Last night I tore through the show for four and a half hours.  I spit religious to taxi drivers and party-goers.  I complain about nature poems, and shit over everything.  My poems, I think, want to let loose into rock and roll.  They want to tear the world asunder, then venerate the rubble.  They aren’t happy as poems.  They want to be swords.  They want to kill and revive, using your bones as a whetstone, waltzing so sharp through your mind and your flesh.  It’s strangely hypnotic, religious, erotic, and I only know one word from church.

Amen.

April 12, 2009 at 4:44 pm Leave a comment

Hock and soda water

“Few things surpass old wine – and they may preach
Who please (the more because they preach in vain) –
Let us have wine and woman, mirth and laughter,
Sermons and soda-water the day after.

Man, being reasonable, must get drunk;
The best of life is but intoxication:
Glory, the grape, love, gold – in these are sunk
The hopes of all men, and every nation;
… But to return, get very drunk, and when
You wake with headache, you shall see what then.

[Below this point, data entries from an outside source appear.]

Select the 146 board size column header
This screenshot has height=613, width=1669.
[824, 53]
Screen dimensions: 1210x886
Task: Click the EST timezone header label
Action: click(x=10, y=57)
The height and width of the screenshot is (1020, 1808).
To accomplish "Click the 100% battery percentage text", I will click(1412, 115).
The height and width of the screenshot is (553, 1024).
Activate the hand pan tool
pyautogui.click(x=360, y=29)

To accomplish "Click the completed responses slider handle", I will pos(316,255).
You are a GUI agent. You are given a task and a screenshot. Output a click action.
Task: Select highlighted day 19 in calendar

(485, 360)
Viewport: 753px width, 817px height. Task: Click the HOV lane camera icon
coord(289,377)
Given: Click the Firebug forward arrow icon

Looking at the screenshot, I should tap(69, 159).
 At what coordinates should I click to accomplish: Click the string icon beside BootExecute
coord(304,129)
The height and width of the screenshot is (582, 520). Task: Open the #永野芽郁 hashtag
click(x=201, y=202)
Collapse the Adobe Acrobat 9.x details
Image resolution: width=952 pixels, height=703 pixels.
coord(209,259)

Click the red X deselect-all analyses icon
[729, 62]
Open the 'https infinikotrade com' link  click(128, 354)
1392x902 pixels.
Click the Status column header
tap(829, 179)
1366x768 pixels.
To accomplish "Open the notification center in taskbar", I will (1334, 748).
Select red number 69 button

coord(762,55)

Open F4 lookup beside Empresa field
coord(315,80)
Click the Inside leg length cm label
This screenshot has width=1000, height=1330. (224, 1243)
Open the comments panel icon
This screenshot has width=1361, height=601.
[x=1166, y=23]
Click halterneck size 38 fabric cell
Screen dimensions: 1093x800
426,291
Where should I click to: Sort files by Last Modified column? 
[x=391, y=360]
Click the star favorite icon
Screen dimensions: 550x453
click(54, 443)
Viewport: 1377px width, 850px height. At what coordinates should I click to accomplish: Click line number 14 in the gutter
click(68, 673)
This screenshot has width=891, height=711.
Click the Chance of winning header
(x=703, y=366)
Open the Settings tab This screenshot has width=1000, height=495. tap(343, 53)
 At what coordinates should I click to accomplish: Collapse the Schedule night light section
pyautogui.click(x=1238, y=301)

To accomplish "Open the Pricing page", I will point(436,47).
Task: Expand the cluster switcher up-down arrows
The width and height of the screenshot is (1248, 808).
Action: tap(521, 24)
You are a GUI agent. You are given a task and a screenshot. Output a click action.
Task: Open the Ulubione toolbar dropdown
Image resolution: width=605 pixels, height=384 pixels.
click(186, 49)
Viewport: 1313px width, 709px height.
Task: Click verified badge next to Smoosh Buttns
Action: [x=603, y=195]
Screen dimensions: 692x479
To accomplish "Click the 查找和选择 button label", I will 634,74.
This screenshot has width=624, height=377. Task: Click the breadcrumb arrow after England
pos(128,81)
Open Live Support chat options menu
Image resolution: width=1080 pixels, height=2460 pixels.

Ring for your valet, bid him quickly bring
Some hock and soda-water. ”
– Byron, Don Juan

For god’s sake, let us have hock and soda-water. Or water, coffee, and Alleve.

I once met some cat from Halifax who, hung-over at breakfast and offered coffee, proclaimed he only had “fizzy drinks” when he was hung-over.

The only really concerning thing was the colour of the bile. I think the only thing I’d eaten that day was a burger from the Mad house (hatters).

Lessons learned: When faced with 2 hours to kill before meeting your prof and class at the bar, go read a book in a Starbucks, DON’T go to the bar you work at and start drinking in the middle of the afternoon.

Likelihood lessons learned will amount to anything more than a half-hearted New Year’s resolution: goose egg.

So goddamnit, bring the hock and soda water!

Yours, from Montréal,
-strych9

April 10, 2009 at 2:28 pm 4 comments

Good Friday

Good Friday
should be a bad day:
my eyes are swollen
pink grapefruit,

a headache
over-ripe perched
on a high branch,

light pink
patterns crusted
by the toilet bowl.

Laughing from my
most vile recess,
whipping the sphinxes
that pull my maddened
chariot, roaring from
my poisoned viscera,
hailed the jovial tyrant
reigning bad wisdom
and credit

alive,
alive,
alive!

in this,
the dusking of
our Lord.

April 10, 2009 at 8:41 am 2 comments

My life as a sailor

After Sarte, I’ve devoted my life to building small models of what it looks like to be lost at sea.

Every existing thing is born without reason, prolongs itself out of weakness, and dies by chance,” he says.  I decided, researching Mishima for parlé with a friend over his Fascism/Anti-Modernism paper, that my models then must include the sly recognition of this through conscious limits concerning the sailor’s death.  Chance is still a factor yes, but the outcomes are limited by environment and dignity.

You see, Sartre?  I made him a little waste land for him to cling to out of weakness to see if you are right.  You see, Pound?  My paradiso terrestre is beautiful in it’s limits.  There is indeed a pale flare over marshes.  My sailor cannot escape because there is only sea.  His boat may capsize, or he could die of scurvy – there are only flakes of tobacco for nourishment.  He may just die of loneliness.  My knowledge of biology is small, but I’m mostly certain his potentials still move toward a singular outcome.  Yes, the body languishes sooner or later, and since my world’s a faithless one, there shant be much a trade-off – unless he makes friends with the inanimate for survival.  The Sea-Dog’s an interesting wild-card.   Sometimes, when I gander view my models, I’m concerned that I haven’t provided enough opportunity for life though, i.e., a creative suicide to show just how strong my sailor is.  My worst case scenario involves him taking up the dangerous habit of thinking, inevitably driving him mad.

What a terrible waste of an afternoon.  It would better have been spent talking with the wraith I’ve locked in my closet.  Why, he does tell the most delightful stories!